What should not be forgotten in all of this is that it is easy to humanise and sympathise with the victims of this latest alleged hacking. Whilst the majority might – and seemingly do – generally accept the hacking of politicians and celebrities for whatever dubious justification of misunderstood public interest, almost everyone seems to draw the line when the victim is a 13-year-old girl and her family. However, we must also face up to our responsibility to stand up and be counted not just when the victims are easily identifiable and real to us, but also when the victims are a much larger group who – although we cannot instantly identify with in the same way that we can do when we have names, ages, photos and context – are no less deserving of our collective outrage, action and support.

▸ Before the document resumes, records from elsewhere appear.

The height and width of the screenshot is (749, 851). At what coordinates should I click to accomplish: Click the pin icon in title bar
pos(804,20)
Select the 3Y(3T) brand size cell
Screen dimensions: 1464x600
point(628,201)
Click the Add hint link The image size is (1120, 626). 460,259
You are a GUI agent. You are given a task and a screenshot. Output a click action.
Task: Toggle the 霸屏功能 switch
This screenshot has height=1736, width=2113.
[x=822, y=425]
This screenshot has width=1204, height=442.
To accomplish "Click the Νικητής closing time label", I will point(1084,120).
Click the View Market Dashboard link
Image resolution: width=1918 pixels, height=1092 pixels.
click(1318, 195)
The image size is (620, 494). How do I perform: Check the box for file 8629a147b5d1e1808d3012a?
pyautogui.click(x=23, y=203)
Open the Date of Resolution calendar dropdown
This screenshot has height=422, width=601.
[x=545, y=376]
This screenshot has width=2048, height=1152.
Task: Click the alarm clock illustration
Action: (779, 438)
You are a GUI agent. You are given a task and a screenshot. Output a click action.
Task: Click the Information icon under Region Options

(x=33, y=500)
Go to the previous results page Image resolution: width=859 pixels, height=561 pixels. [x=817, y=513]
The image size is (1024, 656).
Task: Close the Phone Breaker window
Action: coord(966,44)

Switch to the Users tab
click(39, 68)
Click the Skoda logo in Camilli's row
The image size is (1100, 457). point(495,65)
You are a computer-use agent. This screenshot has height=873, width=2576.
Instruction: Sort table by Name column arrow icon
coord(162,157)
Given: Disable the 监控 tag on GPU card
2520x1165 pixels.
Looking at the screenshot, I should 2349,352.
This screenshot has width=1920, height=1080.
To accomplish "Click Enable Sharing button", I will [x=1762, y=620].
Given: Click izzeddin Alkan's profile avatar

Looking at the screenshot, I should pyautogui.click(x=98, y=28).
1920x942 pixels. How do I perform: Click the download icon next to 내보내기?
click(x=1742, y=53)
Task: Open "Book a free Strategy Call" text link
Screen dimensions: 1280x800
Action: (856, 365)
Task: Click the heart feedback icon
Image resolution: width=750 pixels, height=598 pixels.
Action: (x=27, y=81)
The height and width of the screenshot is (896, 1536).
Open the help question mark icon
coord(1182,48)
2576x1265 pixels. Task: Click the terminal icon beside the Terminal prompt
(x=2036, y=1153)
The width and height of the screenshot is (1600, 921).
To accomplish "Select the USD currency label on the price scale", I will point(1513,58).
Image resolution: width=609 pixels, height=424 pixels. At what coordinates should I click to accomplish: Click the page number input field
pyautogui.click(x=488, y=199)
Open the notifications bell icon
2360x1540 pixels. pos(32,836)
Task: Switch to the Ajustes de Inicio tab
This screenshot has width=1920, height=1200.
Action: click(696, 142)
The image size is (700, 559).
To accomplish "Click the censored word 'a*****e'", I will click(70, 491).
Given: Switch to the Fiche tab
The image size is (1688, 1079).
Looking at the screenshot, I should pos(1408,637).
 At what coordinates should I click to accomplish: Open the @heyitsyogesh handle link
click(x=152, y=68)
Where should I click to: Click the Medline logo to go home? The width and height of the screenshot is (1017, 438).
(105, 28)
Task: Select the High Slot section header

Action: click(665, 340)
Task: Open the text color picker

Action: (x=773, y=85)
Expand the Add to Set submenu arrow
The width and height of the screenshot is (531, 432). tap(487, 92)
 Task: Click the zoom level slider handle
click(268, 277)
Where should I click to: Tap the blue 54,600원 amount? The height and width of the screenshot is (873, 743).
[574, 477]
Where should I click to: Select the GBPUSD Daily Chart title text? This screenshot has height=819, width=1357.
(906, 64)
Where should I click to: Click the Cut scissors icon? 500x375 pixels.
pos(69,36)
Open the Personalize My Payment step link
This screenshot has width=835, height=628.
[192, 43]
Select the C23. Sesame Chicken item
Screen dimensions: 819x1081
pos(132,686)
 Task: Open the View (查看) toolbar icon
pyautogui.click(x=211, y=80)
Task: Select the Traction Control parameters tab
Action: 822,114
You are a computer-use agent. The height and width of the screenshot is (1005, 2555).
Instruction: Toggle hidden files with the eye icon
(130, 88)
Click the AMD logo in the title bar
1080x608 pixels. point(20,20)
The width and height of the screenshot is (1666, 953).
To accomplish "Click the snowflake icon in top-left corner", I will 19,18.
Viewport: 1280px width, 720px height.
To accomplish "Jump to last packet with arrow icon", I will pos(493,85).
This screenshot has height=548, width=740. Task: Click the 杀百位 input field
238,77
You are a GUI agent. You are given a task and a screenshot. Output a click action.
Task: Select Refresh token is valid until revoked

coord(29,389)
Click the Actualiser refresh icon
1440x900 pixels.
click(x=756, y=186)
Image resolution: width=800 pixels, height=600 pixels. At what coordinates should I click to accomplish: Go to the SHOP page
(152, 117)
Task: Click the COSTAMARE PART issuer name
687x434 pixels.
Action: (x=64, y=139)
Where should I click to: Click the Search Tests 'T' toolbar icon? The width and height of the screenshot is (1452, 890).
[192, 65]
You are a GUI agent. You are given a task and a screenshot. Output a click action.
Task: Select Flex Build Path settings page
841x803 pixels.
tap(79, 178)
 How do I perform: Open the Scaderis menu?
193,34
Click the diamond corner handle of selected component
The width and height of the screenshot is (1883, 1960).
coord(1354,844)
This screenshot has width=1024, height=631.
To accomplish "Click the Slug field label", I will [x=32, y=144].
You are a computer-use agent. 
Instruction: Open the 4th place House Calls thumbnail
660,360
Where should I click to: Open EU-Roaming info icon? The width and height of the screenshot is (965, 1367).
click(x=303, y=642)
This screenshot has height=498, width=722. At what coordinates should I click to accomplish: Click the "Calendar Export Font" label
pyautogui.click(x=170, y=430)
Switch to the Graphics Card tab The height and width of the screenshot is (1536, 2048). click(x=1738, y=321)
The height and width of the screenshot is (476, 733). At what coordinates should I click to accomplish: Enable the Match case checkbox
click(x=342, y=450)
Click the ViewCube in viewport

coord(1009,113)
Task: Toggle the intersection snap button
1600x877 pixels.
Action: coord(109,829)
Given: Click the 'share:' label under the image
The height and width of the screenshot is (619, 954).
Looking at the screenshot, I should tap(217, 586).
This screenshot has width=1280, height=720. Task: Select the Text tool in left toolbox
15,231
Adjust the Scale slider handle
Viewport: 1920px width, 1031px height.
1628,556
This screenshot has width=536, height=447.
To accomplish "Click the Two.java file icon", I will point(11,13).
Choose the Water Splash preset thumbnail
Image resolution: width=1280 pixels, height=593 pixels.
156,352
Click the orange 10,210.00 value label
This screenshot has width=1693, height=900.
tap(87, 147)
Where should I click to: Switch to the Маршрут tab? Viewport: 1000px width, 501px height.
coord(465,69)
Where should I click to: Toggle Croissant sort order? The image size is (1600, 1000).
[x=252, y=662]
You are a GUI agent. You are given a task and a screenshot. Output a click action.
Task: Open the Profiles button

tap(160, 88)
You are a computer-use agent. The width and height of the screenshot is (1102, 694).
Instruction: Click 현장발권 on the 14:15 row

For example any Muslim or perceived Muslim who has suffered racial abuse or other actions as a result of a systematic smear campaign conducted by a range of newspapers. I don’t recall politicians calling for press reform when Radio 4′s excellent Face the Facts program so searingly covered Islamophobia in the media and the consequences for its victims. According to Roy Greenslade, Lord Rothermere – chairman of the Daily Mail & General Trust – was ‘appalled’ at the Milly Dowler hacking allegations and he felt compelled to make sure the Daily Mail doesn’t use hacking in its journalism. Apparently Paul Dacre – Daily Mail editor-in-chief – answered that (according to Greenslade) ‘the Mail has never done anything so disgusting’.
Although it is noticeable that the lawyers of Associated Newspapers haven’t contacted the New Statesman over the allegations made in a Hugh Grant article in which he bugs former News of the World executive Paul McMullan. Grant recorded McMullan claim that the Mail did use stories based on hacking:
For about four or five years they’ve absolutely been cleaner than clean. And before that they weren’t. They were as dirty as anyone . . . They had the most money.
Paul Dacre became editor in 1992. Who knows, perhaps all editors just do not know what their journalists get up to.
The important point is that Lord Rothermere sat idly by whilst Littlejohn attacked dead women and the rest of the Mail’s journalists go after just about every form of minority using a variety of lies to stir up racial and religious hatred in much the same way as the general public has.
Do we really value 13-year-old girls more than any other human beings? If we don’t then it’s about time we got a lot angrier about an awful lot more and we finally make it absolutely clear that the behaviour of our press is completely unacceptable. This means we boycott them, en masse, whilst pursuing the dissolution of the Press Complaints Comission and the formation of a proper regulator in the mould of Ofcom.